Texas probate has two main tracks, and the claims process works differently in each. In a dependent administration, the court oversees most decisions. A creditor must formally present their claim, and the personal representative has thirty days to file a written memorandum allowing or rejecting it. The court then reviews and either approves or rejects claims that have sat on the docket for at least ten days. If the representative fails to respond, the claim is treated as rejected.
Independent administration is more streamlined. An independent executor has broad authority to manage estate affairs without constant court approval, and creditors are not strictly required to formally present claims. A creditor can instead enforce a debt by suing the independent executor directly. However, when a creditor wants the protections of the preferred debt and lien classification, filing a formal claim under Section 355.151 remains the most reliable path regardless of the administration type. An independent executor who receives a properly filed secured claim can pay it at any time without personal liability, as long as the claim is not barred and the executor reasonably believes the estate has enough assets to cover all claims.
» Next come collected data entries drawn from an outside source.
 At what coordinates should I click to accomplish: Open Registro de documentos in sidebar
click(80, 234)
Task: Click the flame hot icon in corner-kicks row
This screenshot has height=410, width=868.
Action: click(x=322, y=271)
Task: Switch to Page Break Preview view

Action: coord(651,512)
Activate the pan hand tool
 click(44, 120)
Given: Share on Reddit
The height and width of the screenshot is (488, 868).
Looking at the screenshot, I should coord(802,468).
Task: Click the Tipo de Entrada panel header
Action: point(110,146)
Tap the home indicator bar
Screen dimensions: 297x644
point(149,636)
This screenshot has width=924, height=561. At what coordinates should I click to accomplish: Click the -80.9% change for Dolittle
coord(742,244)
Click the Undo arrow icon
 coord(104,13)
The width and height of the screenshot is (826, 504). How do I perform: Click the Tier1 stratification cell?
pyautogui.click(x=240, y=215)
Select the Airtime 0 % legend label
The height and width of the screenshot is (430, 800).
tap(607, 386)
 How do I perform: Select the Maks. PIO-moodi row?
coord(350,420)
Whether the creditor elects preferred debt and lien or matured secured claim status, heirs inheriting mortgaged property have a separate layer of federal protection. The Garn-St. Germain Act prohibits a lender from triggering a due-on-sale clause when a residential property with fewer than five units transfers to an heir upon the borrower’s death. The same protection applies when a spouse or child of the borrower becomes the owner, or when ownership passes through joint tenancy.10Office of the Law Revision Counsel. 12 USC 1701j-3 – Preemption of Due-on-Sale Prohibitions
This means a lender cannot demand full payoff of the loan simply because the borrower died and the property passed to a family member. The heir can step into the borrower’s shoes and continue making payments under the existing loan terms. The heir does not need to refinance or qualify for a new loan to keep the current mortgage in place.
For heirs dealing with a preferred debt and lien in probate, the practical effect is significant. Once the estate distributes the property to the heir, the debt follows it, and the heir continues paying under the original contract. The lender’s lien remains on the property, but the lender cannot accelerate the loan or force a refinance solely because of the ownership change. If the heir wants to confirm their status with the mortgage servicer, federal regulations require the servicer to provide a written list of the documents it needs to verify the heir’s identity and ownership interest.11Consumer Financial Protection Bureau. 12 CFR 1024.36 – Requests for Information
When a preferred debt and lien claim results in the property selling for less than the outstanding loan balance, the lender cannot pursue the difference from other estate assets. That forgiven amount may count as cancellation of debt income on the estate’s tax return. However, if the estate was insolvent immediately before the cancellation, meaning total liabilities exceeded the fair market value of all assets, the estate can exclude the canceled debt from gross income up to the amount of the insolvency.12Internal Revenue Service. Publication 4681, Canceled Debts, Foreclosures, Repossessions, and Abandonments
Claiming this exclusion requires filing Form 982 with the estate’s federal income tax return. The estate must reduce certain tax attributes, such as net operating losses and the basis of remaining property, by the excluded amount. For estates where the preferred debt and lien election leads to forgiven debt, the personal representative should confirm whether the insolvency exclusion applies before filing the return.